By studying the nature of the interaction of solar and stellar winds, IMAP will join a fleet of NASA heliophysics missions seeking to understand how the sun affects the space environment near Earth and across the solar system. Heliophysics spacecraft studying the sun, near-Earth space and the boundaries of the heliosphere form a system observatory. Understanding the fundamental processes that govern our neighborhood in space continues to build a foundation for prediction of Earth’s and the solar system’s space weather.
In addition to maturing the design of the mission, IMAP’s Phase B will encompass the construction of subassemblies and instrument elements, and the choice of additional hardware and subsystem partners and vendors. IMAP was selected following a competitive peer review of proposals submitted in late 2017. The mission is cost-capped at $564 million, excluding cost for the launch vehicle.

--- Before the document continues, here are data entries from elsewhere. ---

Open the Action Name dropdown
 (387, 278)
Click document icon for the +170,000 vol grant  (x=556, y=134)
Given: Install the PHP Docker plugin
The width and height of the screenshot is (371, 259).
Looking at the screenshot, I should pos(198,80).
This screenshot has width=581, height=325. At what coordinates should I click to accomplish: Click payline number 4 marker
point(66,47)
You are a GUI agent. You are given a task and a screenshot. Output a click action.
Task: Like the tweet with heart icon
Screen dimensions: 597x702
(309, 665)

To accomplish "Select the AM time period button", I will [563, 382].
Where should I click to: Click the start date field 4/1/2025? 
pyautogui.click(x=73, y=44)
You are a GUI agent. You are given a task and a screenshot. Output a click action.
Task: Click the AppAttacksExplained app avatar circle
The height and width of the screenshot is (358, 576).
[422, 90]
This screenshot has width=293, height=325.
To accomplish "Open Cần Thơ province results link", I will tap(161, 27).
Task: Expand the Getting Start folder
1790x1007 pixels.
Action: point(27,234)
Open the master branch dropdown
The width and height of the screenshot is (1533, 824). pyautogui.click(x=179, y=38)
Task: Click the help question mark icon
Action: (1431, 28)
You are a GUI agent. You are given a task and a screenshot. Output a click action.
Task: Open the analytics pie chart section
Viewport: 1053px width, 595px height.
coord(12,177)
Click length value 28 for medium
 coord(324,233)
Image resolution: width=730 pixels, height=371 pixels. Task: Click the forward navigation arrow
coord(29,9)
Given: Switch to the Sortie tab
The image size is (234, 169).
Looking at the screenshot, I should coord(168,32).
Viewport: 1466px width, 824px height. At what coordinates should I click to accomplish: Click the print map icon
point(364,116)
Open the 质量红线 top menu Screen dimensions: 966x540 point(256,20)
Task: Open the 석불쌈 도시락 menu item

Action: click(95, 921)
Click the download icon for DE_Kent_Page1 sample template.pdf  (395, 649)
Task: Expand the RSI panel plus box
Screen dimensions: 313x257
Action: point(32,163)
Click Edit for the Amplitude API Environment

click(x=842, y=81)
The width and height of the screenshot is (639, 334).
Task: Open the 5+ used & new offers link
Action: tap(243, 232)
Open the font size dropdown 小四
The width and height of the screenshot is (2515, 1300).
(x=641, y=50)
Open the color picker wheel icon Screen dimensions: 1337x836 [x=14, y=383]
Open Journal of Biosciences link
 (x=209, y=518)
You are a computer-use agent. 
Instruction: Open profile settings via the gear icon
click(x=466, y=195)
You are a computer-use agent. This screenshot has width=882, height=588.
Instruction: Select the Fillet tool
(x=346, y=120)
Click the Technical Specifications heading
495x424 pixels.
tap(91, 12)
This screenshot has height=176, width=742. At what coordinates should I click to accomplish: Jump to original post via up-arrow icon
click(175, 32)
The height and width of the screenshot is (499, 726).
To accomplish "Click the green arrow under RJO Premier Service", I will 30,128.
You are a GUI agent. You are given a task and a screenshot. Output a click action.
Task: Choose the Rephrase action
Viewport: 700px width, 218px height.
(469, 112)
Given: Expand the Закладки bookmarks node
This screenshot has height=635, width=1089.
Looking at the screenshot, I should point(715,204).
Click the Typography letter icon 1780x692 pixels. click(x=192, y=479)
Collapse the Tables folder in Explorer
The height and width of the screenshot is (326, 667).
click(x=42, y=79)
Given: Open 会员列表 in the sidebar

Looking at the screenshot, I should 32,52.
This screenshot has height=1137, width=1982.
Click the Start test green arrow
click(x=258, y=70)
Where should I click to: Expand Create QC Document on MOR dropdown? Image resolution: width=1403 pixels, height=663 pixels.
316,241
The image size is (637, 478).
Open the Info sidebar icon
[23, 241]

The mission, which includes 24 universities and other institutions from across the country and around the world, is led by Principal Investigator David J. McComas of Princeton University. The Johns Hopkins Applied Physics Laboratory in Laurel, Maryland, leads the design and builds the spacecraft and one of the instruments, and also manages the mission. IMAP is the fifth mission in NASA’s Solar Terrestrial Probes (STP) Program portfolio. The Heliophysics Program Office at NASA’s Goddard Space Flight Center in Greenbelt, Maryland, manages the STP Program for the agency’s Heliophysics Division of NASA’s Science Mission Directorate in Washington.